Problem → Every line containing the word "column" is to be copied from the data below.

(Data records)

"""

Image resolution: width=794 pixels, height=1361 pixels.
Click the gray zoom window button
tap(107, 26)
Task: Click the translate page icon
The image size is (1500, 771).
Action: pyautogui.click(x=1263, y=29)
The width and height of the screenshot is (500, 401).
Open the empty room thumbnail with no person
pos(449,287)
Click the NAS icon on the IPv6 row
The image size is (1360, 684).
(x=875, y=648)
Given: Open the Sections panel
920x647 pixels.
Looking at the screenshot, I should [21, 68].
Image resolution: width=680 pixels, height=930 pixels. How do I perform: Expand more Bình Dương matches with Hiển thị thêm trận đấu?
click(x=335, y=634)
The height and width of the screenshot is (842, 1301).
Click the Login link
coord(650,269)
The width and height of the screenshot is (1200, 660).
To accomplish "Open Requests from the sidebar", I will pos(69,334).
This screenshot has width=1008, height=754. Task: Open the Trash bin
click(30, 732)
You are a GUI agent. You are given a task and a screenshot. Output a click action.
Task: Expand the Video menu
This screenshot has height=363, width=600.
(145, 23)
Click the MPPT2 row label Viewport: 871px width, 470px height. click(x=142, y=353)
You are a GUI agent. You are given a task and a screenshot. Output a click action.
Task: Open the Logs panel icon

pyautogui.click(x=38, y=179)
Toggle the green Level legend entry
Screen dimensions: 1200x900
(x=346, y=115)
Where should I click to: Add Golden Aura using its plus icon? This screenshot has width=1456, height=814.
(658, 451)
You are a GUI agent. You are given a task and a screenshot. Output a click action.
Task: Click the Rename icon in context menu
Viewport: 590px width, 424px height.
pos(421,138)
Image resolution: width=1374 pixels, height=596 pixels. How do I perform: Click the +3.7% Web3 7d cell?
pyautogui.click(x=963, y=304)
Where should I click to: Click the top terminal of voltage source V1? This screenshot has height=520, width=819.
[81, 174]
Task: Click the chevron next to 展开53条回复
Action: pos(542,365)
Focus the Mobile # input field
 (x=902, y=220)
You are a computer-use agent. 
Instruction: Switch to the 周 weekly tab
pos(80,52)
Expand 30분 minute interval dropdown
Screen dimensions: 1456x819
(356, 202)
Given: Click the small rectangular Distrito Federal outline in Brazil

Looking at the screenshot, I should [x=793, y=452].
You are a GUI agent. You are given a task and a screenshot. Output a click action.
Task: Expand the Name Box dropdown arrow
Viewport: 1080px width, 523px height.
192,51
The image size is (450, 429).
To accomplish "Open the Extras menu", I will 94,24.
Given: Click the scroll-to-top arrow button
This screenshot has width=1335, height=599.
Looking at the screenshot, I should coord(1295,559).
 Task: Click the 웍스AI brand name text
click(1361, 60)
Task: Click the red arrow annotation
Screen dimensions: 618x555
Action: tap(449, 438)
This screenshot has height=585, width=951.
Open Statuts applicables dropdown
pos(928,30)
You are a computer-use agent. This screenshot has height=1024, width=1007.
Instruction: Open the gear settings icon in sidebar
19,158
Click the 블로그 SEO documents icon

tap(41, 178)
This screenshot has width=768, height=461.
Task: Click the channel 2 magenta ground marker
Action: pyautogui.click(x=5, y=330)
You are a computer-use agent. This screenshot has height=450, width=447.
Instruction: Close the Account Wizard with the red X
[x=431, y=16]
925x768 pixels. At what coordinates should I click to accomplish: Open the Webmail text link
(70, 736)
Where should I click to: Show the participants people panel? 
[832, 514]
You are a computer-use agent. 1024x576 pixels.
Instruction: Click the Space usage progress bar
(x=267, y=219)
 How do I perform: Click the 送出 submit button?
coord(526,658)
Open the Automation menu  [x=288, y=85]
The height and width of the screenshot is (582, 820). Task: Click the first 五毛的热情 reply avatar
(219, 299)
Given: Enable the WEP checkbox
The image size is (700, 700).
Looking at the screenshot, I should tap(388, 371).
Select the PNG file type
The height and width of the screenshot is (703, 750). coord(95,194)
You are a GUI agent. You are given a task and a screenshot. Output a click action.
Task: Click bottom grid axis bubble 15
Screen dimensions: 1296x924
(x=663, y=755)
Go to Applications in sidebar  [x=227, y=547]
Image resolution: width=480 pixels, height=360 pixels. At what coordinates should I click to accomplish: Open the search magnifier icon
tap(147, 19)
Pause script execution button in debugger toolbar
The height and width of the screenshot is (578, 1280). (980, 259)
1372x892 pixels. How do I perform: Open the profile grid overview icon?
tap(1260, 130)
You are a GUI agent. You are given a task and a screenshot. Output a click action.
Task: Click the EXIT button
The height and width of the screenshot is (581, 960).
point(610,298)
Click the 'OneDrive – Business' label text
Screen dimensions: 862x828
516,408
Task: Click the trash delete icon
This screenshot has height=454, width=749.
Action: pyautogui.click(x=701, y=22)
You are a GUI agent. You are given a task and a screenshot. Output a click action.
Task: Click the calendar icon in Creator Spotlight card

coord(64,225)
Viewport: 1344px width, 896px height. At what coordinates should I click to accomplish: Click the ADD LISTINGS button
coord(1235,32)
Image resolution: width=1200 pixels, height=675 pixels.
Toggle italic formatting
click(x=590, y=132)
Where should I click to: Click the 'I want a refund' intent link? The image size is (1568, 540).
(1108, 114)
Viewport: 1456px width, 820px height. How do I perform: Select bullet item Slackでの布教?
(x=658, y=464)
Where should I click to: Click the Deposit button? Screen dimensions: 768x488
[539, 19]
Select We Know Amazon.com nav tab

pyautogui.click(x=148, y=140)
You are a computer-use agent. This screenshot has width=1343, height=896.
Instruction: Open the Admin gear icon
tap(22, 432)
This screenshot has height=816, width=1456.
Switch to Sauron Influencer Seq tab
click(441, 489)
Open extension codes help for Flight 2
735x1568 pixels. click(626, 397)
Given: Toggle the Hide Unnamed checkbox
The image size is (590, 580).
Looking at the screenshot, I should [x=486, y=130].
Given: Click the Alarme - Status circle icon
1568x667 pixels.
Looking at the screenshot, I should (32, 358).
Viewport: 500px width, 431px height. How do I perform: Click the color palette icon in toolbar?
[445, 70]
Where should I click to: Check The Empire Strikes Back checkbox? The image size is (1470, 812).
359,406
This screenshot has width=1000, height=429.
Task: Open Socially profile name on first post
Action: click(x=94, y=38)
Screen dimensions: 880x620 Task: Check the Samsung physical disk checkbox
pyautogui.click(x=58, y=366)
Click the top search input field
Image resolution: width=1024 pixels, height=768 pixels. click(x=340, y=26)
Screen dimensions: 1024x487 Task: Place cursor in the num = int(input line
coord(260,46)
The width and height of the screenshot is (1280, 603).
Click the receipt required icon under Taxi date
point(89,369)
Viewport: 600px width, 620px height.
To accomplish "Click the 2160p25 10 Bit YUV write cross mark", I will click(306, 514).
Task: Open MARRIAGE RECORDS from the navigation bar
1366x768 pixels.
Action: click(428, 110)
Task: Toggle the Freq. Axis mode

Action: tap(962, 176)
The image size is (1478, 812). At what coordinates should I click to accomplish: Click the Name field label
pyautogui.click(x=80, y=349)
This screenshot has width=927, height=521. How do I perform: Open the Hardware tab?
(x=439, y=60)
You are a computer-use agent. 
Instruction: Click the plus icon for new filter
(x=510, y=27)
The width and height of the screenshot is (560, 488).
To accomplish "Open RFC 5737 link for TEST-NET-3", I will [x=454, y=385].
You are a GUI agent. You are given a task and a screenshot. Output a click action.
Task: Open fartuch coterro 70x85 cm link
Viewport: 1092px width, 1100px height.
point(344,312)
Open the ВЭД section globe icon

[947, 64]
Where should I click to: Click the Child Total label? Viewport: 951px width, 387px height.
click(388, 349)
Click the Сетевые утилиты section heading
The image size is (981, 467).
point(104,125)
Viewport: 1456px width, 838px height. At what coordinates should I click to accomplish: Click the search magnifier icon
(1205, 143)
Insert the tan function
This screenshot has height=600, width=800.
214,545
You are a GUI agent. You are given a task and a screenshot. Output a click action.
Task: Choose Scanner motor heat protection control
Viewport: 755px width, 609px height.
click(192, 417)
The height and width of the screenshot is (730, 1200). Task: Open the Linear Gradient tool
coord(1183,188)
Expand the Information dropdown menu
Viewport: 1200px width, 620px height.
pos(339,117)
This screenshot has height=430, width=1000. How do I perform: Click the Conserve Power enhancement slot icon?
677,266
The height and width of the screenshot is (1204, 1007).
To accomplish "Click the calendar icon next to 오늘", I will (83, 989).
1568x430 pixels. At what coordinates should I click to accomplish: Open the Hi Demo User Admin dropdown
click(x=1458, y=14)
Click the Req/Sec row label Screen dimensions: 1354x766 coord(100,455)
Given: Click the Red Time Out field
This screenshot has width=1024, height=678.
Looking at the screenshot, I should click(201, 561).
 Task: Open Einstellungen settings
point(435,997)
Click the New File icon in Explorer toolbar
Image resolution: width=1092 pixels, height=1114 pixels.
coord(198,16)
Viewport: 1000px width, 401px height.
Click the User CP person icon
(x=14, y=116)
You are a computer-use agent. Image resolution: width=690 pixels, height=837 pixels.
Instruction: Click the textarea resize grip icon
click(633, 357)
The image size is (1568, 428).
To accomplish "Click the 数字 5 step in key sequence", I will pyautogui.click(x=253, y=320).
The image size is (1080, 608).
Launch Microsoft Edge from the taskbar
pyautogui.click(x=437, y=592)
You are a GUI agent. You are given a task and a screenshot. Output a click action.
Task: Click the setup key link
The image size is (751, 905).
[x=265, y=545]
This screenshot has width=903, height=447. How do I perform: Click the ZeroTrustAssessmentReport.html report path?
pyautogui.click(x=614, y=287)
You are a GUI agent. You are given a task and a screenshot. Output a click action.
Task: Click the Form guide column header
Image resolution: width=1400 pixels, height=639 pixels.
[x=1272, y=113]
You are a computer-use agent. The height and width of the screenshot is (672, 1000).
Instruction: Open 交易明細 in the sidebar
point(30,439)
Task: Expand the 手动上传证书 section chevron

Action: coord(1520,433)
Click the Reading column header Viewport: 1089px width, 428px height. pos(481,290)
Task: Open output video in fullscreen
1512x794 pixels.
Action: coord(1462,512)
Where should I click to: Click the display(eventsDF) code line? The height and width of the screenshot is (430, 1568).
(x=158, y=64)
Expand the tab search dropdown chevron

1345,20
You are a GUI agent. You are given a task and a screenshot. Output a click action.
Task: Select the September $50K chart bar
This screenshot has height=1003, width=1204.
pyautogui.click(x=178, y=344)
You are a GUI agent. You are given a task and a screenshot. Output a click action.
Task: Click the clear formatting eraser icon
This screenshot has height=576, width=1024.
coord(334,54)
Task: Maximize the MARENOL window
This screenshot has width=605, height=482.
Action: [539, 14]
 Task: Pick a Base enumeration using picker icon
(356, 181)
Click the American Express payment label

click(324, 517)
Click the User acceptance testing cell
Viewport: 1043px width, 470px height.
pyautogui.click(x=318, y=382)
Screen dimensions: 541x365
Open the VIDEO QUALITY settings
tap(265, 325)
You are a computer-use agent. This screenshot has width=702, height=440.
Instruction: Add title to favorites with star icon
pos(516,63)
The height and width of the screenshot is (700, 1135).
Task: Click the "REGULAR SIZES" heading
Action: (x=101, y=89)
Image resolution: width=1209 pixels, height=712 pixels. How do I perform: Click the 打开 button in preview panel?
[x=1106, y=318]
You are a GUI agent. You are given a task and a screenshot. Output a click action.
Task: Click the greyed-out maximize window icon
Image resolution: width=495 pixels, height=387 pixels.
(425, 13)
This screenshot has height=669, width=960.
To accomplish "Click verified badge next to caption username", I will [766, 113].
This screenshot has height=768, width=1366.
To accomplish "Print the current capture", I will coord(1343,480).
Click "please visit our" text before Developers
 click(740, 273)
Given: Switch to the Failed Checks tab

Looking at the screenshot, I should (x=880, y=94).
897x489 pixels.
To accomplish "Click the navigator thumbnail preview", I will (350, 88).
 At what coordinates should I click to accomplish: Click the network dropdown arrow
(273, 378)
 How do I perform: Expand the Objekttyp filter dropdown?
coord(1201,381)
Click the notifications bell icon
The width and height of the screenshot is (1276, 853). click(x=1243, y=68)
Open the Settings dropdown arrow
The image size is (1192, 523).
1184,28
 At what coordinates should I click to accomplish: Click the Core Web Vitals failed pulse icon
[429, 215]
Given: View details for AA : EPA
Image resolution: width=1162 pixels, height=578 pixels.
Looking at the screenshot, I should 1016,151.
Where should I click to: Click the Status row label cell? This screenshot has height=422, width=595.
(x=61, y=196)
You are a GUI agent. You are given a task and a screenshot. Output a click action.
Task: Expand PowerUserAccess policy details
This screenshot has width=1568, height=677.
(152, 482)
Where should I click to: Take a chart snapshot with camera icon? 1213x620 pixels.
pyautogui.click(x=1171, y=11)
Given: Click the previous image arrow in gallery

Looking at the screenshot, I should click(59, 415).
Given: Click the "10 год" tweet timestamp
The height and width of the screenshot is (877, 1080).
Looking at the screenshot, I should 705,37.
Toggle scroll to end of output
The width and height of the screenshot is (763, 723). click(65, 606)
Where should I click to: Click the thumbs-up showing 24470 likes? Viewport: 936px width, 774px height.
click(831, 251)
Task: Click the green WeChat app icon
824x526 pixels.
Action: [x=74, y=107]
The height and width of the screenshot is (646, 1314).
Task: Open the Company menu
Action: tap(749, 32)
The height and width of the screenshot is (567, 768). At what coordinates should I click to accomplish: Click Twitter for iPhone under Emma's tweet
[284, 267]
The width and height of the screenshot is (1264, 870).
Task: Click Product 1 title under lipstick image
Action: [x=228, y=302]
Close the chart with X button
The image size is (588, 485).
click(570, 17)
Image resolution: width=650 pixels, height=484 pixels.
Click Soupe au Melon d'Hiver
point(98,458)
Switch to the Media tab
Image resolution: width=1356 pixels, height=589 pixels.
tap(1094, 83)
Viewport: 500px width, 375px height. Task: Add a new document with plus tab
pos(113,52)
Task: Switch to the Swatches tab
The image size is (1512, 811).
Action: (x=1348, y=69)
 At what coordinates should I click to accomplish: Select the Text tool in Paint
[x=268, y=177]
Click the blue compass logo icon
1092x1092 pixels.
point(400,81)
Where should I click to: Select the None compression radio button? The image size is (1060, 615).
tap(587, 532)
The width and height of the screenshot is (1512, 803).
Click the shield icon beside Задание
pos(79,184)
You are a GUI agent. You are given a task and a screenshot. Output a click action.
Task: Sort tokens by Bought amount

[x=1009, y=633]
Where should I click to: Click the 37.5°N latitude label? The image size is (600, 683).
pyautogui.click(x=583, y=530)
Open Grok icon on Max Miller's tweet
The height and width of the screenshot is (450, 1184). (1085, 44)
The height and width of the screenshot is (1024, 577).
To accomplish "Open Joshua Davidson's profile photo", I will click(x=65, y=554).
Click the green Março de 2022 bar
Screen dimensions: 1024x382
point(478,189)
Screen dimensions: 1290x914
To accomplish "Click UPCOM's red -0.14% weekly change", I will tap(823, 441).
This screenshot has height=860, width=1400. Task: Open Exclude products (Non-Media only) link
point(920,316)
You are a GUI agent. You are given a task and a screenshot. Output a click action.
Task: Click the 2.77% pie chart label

"""

Result of the task →
Task: Click the Form guide column header
Click the Reading column header Viewport: 1089px width, 428px height. pos(481,290)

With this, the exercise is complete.